Adventurism

So, while I was in Alaska, I basically read nothing but Dudely Adventure Stories: The Passage (kind of), Into The Wild, Into Thin Air, Eiger Dreams, Endurance (which is a completely and utterly amazing work of narrative history, highly, highly recommended even if you have no interest in polar exploration or survivalism), and Underground. It was an interesting mental diversion. I like hiking and camping, though they're not necessarily my first leisure activities of choice, but I have absolutely no desire to undertake risky mountain climbing or need to credential myself, either internally or externally, about surviving in the wild. I think geographic exploration is interesting, but I understand it in my generation to be largely over, there is no West I can set out for, no gold in them thar hills. I have a hard time understanding anyone who needs to prove themselves through those kinds of risks.
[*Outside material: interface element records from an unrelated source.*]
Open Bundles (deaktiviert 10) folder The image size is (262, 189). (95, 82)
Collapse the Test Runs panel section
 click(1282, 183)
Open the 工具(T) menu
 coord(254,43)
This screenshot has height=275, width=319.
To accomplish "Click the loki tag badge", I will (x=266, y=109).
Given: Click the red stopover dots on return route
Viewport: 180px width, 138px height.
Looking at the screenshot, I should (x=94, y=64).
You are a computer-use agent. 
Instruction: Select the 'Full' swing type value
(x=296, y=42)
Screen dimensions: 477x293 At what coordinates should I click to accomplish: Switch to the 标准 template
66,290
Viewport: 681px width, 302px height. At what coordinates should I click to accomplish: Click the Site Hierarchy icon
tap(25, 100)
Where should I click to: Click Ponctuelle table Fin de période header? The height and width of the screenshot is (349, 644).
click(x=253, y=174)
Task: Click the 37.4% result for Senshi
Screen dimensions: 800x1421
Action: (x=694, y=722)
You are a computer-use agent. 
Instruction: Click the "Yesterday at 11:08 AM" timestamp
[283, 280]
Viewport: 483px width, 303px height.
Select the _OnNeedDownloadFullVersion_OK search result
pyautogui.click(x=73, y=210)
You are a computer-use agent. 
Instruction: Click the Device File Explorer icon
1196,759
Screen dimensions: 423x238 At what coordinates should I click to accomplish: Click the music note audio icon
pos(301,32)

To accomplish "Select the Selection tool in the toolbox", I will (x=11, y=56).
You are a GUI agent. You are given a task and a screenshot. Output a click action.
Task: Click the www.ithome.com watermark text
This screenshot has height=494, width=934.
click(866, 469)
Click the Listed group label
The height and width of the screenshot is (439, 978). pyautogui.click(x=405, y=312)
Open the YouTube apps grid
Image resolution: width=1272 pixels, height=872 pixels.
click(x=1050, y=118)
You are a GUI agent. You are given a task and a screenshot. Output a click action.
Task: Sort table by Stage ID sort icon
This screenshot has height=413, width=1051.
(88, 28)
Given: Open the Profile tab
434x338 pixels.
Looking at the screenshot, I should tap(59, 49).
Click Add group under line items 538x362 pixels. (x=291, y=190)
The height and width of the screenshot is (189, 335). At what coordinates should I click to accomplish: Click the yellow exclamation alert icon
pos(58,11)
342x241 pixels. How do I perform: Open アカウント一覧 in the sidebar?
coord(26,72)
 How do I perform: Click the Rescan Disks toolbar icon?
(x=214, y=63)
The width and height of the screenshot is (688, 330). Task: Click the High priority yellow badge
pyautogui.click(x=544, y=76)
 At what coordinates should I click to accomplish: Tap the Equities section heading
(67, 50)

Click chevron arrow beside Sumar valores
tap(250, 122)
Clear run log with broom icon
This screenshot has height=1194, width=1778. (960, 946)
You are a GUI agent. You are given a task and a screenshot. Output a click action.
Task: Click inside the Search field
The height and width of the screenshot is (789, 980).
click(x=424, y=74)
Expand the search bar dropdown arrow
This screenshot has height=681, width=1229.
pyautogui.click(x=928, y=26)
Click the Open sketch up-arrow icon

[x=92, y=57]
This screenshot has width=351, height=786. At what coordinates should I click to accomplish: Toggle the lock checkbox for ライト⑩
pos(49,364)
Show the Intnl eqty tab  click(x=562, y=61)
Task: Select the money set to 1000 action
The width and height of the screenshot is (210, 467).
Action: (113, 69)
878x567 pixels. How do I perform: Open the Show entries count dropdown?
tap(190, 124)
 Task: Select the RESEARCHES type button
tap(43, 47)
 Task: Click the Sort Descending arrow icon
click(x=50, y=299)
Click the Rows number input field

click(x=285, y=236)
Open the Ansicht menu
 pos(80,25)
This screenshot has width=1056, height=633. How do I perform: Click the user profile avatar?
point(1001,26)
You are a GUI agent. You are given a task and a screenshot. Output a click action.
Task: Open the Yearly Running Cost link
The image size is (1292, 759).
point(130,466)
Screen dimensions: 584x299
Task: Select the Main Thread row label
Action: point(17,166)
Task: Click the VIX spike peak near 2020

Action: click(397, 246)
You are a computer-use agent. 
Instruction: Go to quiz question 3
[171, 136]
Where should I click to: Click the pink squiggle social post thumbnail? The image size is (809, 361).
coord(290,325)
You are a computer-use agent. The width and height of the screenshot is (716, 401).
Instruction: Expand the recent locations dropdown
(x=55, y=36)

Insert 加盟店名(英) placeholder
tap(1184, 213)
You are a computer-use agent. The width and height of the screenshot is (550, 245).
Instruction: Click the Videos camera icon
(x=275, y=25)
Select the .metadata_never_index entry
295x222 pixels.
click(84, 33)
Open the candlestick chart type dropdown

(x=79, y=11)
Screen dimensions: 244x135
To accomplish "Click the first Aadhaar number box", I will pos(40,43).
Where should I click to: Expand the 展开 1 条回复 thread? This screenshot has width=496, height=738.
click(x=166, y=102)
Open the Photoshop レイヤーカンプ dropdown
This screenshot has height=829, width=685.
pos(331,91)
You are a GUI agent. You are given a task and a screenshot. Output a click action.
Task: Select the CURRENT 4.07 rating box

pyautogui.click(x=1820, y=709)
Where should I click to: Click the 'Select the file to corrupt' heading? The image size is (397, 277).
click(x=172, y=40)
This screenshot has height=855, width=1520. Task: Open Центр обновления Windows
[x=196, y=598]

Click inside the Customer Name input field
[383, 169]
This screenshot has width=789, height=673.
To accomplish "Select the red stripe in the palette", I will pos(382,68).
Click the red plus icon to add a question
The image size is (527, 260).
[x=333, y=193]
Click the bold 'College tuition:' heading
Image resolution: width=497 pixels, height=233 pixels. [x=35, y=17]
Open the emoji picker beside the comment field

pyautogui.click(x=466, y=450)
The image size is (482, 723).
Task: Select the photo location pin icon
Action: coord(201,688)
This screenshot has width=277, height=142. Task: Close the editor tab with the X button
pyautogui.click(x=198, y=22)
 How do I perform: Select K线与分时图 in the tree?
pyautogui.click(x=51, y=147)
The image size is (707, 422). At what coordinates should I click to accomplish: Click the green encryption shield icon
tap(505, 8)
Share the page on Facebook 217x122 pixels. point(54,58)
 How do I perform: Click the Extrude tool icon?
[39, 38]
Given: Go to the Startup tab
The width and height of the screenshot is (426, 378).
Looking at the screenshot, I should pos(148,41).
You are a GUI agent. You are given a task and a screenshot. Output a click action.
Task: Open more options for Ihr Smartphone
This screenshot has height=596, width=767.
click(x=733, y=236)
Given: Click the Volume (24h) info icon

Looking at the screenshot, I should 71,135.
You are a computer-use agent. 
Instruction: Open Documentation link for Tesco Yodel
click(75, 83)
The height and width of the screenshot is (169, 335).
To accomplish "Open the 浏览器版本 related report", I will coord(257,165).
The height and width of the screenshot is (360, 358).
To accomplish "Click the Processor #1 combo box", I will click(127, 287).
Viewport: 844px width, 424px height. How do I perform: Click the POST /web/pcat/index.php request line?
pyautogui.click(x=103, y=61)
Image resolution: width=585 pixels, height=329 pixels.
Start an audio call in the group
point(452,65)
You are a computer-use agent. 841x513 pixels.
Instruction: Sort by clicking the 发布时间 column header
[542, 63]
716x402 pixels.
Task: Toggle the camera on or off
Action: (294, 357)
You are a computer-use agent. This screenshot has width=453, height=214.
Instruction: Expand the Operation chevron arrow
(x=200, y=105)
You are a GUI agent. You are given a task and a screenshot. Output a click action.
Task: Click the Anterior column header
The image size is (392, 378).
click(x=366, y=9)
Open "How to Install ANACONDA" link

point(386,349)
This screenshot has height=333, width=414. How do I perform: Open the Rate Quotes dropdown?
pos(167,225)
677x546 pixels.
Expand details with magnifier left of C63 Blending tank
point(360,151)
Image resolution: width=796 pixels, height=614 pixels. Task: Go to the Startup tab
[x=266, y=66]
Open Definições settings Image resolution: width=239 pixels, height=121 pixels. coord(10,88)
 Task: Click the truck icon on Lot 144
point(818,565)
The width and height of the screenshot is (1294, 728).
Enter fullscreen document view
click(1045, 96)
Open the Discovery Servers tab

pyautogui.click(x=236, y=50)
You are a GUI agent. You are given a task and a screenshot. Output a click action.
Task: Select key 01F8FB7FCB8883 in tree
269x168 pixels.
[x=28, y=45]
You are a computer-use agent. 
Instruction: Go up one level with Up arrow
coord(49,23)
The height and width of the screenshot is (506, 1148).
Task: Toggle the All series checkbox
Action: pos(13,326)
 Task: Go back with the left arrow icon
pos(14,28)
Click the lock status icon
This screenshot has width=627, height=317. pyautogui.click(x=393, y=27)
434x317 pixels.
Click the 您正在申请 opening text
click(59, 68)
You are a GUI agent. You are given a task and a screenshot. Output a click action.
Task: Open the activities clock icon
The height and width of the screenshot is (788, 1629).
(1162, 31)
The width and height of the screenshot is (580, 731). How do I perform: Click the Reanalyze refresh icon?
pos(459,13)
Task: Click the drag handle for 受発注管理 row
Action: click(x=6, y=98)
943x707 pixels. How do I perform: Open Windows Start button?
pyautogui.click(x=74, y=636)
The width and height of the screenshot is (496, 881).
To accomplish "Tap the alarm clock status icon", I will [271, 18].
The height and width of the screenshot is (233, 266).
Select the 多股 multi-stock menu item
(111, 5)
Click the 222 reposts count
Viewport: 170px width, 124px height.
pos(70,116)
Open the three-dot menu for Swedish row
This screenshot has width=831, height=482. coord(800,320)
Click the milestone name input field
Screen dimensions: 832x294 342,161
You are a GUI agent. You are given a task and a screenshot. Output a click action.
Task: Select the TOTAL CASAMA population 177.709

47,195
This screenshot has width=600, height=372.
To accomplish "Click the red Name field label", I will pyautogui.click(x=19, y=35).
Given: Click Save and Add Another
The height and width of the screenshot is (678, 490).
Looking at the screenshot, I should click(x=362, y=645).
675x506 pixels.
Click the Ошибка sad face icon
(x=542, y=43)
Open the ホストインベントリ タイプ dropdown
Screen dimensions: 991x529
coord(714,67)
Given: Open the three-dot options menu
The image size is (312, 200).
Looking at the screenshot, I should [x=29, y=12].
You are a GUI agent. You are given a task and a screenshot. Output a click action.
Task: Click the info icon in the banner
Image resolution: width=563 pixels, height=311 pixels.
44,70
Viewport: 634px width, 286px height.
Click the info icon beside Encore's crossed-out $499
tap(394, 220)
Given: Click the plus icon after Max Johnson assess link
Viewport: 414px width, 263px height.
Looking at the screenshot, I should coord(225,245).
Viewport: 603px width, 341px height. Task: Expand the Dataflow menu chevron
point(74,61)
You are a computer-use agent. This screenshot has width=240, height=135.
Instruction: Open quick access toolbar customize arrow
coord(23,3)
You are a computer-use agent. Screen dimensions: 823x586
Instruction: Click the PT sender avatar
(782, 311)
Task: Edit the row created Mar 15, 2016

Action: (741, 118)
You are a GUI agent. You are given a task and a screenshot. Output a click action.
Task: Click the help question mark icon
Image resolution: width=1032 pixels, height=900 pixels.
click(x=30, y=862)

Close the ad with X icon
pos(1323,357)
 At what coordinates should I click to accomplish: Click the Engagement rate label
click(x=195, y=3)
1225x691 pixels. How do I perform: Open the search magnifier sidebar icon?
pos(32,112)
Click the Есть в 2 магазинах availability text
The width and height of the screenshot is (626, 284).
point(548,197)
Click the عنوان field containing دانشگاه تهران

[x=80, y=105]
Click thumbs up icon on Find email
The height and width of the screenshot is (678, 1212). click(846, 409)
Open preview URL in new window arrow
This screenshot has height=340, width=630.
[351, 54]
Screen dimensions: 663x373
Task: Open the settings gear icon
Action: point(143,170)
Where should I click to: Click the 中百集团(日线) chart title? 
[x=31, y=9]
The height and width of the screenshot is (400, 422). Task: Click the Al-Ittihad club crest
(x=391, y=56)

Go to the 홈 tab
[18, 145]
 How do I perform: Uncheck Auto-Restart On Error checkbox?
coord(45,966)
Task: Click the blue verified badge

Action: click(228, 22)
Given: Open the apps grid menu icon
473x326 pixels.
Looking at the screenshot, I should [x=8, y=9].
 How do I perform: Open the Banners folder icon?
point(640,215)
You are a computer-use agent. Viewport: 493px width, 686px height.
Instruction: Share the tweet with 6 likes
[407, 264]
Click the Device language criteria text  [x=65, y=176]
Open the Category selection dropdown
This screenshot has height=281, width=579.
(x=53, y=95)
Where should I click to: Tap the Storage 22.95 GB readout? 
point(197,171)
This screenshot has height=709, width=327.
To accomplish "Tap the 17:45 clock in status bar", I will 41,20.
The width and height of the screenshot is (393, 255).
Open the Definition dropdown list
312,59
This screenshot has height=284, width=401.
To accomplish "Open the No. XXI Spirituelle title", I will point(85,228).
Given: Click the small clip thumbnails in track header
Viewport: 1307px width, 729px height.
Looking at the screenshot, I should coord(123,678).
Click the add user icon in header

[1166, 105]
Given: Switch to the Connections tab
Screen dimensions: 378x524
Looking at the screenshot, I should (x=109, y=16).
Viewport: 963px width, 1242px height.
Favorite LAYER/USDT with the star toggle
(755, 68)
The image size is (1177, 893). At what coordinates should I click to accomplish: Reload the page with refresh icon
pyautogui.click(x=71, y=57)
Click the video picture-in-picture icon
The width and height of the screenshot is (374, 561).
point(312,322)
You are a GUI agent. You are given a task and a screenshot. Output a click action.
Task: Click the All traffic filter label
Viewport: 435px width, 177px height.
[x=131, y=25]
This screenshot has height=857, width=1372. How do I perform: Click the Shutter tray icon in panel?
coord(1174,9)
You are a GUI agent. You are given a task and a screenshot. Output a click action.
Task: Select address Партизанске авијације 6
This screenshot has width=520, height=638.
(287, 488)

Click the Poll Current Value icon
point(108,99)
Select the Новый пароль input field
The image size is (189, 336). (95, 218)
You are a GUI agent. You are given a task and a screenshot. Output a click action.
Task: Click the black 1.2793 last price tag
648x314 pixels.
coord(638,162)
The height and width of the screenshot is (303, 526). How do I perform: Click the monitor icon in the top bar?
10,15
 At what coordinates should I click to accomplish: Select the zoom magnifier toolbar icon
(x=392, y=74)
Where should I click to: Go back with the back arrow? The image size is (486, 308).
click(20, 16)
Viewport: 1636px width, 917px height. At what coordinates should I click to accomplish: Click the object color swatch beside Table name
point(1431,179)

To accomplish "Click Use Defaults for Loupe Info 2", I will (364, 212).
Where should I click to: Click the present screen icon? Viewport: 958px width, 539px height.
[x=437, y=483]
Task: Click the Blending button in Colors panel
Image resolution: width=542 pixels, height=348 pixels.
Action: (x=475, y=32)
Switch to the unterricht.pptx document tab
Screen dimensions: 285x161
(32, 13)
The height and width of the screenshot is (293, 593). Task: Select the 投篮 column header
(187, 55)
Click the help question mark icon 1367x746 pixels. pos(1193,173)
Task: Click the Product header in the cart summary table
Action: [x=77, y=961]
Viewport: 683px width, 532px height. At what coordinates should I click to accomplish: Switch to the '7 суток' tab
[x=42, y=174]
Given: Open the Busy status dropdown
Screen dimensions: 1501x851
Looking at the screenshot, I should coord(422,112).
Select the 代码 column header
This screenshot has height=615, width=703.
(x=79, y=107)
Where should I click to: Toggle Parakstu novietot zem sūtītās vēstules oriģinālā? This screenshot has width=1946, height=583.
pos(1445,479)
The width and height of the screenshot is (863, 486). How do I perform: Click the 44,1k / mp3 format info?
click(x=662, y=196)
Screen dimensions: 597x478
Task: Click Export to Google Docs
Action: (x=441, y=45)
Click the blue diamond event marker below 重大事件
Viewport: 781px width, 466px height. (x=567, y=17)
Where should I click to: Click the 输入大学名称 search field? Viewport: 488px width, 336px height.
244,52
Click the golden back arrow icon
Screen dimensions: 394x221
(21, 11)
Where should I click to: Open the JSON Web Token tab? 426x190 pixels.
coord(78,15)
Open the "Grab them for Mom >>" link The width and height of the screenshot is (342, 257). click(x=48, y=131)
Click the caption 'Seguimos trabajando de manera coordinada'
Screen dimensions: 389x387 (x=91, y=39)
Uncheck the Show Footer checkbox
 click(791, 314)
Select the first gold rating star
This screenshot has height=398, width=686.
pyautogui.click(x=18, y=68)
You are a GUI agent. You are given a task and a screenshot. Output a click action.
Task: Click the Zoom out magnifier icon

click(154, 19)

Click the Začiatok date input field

The house I was staying in, though, is owned by a serious mountain climber, and so as I got through some of the other climbing literature, I ended up reading some of Above the Clouds, a book published posthumously by Anatoli Boukreev, one of the climbing guides on one of the teams that met with disaster in 1996. His account is actually relatively consistent with Krakauer's, I think, with the exception of explanations of how he felt climbing without supplemental oxygen, which I'm inclined to believe because, after all, they were his lungs. And I like Boukreev's explanation of why he climbed: "Mountains are not Stadiums where I satisfy my ambition to  achieve, they are the cathedrals where I practice my religion...I go to them as humans go to worship. From their lofty summits I view my past, dream of the future and, with an unusual acuity, am allowed to experience the present moment...my vision cleared, my strength renewed. In the mountains I celebrate creation. On each journey I am reborn." I'm glad I get my own version of that clarity closer to the ground, but it made me think of serious climbing as less something you're trying to prove or achieve and more something that people get something truly profound out of.